▶ **WRITTEN REQUEST**
Please find every line in the data that contains the word "Where" and copy each one. Case counts.
===== TASK DATA =====
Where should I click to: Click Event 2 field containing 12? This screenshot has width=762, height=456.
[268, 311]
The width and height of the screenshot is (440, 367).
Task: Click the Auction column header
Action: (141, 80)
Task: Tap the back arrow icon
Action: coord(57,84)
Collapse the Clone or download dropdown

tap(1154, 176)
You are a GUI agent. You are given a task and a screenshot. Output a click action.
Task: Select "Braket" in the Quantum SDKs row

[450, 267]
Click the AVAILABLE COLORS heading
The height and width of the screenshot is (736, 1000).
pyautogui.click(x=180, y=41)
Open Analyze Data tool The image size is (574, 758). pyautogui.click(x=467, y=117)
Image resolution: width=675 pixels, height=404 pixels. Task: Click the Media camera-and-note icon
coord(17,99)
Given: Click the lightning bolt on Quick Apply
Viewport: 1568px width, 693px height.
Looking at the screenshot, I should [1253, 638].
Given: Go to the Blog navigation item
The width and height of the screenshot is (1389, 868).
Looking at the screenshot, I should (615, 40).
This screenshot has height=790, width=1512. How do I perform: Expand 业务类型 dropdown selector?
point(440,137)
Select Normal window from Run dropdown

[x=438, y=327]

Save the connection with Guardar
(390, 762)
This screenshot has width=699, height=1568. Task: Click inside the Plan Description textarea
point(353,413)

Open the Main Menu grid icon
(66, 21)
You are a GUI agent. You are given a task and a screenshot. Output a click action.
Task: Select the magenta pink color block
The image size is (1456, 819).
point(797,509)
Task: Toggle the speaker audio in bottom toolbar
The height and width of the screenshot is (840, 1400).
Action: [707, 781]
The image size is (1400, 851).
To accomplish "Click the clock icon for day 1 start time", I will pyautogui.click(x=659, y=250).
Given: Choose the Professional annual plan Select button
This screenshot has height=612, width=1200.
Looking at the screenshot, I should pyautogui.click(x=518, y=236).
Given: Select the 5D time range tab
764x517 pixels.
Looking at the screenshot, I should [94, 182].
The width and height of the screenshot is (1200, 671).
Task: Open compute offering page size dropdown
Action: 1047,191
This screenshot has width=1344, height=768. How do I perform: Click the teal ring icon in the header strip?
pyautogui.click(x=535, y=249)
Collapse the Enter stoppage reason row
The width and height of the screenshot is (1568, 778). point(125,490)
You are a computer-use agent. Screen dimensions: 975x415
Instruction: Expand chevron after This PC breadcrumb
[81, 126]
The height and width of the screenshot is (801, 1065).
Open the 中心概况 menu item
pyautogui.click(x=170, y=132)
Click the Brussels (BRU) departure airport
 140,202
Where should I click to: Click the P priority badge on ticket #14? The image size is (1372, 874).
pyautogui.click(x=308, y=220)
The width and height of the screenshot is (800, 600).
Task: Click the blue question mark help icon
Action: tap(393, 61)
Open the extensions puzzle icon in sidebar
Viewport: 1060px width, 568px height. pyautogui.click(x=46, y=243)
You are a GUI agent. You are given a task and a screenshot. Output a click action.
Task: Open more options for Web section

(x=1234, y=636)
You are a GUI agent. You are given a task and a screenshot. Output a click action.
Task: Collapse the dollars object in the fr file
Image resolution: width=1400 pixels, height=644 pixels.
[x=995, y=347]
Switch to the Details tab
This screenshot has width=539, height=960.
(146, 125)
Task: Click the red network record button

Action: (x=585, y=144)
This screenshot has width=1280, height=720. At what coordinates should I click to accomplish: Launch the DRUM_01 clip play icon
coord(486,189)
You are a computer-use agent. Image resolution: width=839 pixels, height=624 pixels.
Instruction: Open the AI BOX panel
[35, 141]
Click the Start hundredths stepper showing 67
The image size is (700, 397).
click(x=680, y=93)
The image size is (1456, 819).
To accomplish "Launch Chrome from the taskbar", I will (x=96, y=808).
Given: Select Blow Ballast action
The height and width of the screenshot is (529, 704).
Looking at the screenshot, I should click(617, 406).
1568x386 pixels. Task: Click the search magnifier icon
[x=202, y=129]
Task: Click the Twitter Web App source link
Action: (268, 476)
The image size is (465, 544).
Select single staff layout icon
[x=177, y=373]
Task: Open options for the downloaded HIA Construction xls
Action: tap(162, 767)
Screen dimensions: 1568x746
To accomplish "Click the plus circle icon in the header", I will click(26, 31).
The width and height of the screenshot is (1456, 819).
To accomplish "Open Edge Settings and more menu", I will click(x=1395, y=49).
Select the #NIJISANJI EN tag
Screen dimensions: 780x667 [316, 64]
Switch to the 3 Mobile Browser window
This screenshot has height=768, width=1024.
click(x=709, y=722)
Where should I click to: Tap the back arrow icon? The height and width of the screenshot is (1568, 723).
=====
▶ **RESULT**
Where should I click to: Click Event 2 field containing 12? This screenshot has width=762, height=456.
Where should I click to: Click the P priority badge on ticket #14? The image size is (1372, 874).
Where should I click to: Tap the back arrow icon? The height and width of the screenshot is (1568, 723).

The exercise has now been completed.